>> BEGIN Supplied data

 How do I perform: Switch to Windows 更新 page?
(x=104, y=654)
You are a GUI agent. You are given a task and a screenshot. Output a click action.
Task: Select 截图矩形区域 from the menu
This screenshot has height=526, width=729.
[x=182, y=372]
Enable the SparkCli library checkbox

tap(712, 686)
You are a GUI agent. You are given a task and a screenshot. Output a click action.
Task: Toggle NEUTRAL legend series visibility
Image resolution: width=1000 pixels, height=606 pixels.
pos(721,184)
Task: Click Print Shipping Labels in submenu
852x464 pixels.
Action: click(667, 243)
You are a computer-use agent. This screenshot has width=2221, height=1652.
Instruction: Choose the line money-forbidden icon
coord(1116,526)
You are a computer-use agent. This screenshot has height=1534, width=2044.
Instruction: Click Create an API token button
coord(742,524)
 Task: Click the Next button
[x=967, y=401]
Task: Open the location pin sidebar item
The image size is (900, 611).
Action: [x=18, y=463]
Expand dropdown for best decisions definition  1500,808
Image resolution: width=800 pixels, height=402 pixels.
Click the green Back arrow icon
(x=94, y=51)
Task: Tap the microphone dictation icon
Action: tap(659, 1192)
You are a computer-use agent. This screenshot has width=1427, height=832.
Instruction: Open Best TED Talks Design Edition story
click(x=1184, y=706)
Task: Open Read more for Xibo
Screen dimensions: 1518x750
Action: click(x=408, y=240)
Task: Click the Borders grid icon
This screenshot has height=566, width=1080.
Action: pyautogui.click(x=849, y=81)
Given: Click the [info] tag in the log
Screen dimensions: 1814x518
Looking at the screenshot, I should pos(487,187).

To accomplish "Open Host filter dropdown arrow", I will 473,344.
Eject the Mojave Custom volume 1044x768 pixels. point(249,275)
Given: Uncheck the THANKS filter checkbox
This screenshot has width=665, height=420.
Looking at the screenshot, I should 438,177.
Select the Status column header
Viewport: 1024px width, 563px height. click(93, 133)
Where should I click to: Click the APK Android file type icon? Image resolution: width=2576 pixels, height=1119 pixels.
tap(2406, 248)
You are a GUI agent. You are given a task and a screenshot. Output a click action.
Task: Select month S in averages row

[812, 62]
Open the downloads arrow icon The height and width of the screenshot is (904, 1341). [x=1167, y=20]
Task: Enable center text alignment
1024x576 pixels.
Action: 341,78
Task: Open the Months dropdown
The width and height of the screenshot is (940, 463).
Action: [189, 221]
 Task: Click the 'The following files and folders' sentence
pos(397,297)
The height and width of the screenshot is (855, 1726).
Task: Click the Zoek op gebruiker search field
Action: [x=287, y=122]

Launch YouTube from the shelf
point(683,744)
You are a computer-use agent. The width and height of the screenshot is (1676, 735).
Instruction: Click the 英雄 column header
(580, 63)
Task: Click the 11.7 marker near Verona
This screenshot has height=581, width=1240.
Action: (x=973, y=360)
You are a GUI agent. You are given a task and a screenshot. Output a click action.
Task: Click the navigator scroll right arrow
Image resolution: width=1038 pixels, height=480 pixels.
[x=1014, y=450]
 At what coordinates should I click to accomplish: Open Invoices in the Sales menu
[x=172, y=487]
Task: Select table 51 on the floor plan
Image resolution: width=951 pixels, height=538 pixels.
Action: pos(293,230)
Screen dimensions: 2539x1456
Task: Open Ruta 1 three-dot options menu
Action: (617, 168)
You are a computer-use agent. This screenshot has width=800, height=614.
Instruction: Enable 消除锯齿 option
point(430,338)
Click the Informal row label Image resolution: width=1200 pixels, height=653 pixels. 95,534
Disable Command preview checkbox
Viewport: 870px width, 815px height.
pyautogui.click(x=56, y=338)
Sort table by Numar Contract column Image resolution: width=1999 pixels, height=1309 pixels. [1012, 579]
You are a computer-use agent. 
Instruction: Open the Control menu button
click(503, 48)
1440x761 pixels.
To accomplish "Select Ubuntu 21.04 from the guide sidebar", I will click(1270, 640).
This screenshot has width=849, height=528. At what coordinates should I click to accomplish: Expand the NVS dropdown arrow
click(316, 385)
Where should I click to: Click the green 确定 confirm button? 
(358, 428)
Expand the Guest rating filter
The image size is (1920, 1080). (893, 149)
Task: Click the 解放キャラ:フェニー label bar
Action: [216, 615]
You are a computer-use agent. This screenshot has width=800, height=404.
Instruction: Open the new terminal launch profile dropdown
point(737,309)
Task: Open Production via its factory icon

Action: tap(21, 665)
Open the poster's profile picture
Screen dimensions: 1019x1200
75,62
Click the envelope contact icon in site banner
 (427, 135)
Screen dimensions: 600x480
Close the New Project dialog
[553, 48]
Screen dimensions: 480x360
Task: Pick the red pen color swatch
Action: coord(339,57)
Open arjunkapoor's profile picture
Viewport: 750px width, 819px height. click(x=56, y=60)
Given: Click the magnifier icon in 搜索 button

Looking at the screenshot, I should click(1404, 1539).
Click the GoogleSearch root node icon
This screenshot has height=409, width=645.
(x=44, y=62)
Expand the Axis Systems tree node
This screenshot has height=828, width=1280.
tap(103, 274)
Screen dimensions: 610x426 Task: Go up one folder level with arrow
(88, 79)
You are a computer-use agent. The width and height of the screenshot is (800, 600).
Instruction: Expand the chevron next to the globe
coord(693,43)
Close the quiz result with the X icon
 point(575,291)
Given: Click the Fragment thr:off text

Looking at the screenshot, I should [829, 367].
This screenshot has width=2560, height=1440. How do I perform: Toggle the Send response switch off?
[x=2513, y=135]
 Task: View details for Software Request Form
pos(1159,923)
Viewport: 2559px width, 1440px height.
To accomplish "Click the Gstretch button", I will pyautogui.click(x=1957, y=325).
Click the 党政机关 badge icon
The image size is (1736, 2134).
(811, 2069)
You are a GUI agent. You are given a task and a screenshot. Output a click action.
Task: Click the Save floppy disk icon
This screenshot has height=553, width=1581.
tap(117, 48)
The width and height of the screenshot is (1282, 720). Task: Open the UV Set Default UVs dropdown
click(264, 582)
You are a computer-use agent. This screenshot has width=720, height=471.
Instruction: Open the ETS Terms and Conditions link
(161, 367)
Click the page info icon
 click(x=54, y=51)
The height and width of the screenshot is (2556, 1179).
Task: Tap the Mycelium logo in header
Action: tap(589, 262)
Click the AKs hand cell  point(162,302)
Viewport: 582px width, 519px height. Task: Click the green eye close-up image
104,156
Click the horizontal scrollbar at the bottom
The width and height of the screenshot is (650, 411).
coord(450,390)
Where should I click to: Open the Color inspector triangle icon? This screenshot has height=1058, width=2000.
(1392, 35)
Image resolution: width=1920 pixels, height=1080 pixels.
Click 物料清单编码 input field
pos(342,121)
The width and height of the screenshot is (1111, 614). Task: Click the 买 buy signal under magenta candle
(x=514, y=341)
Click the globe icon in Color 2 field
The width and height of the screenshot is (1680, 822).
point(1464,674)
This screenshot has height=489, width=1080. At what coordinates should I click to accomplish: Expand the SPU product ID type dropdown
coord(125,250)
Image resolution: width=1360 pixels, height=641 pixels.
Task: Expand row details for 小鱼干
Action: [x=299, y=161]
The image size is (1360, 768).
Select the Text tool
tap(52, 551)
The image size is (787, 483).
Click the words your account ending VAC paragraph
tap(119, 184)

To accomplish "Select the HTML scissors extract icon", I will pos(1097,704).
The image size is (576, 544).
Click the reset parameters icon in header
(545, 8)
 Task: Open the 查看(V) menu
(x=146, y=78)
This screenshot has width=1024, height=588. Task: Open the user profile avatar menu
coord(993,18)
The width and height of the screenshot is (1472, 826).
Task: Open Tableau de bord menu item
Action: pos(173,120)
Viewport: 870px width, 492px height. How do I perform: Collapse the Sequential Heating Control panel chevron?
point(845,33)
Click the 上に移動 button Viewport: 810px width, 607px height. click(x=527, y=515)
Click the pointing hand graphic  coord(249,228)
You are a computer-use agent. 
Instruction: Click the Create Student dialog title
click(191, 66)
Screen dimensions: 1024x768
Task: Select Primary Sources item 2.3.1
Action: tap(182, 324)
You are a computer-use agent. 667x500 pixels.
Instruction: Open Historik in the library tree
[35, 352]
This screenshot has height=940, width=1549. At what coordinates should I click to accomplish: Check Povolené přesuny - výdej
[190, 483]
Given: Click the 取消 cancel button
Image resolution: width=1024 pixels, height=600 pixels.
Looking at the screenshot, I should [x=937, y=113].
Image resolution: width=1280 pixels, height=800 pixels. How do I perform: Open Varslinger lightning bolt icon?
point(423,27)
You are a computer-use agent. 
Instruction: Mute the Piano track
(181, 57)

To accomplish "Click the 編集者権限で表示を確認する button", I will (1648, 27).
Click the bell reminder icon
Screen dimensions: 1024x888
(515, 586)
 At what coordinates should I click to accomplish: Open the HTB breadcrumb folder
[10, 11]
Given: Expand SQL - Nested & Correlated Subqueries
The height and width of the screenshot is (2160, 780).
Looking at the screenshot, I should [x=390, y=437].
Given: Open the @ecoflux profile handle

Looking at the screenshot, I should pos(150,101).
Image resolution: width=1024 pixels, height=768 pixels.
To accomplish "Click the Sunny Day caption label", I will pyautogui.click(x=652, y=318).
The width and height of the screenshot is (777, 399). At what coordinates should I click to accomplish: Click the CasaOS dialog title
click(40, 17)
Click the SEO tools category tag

>> END Supplied data

▸ The request
Rewrite the stretch from the line containing "Given: Expand SQL" through the end of the items, replacing "Sunny Day" with "Rainy Day" and leaving everything else unchanged.

▸ Exercise response
Given: Expand SQL - Nested & Correlated Subqueries
The height and width of the screenshot is (2160, 780).
Looking at the screenshot, I should [x=390, y=437].
Given: Open the @ecoflux profile handle

Looking at the screenshot, I should pos(150,101).
Image resolution: width=1024 pixels, height=768 pixels.
To accomplish "Click the Rainy Day caption label", I will pyautogui.click(x=652, y=318).
The width and height of the screenshot is (777, 399). At what coordinates should I click to accomplish: Click the CasaOS dialog title
click(40, 17)
Click the SEO tools category tag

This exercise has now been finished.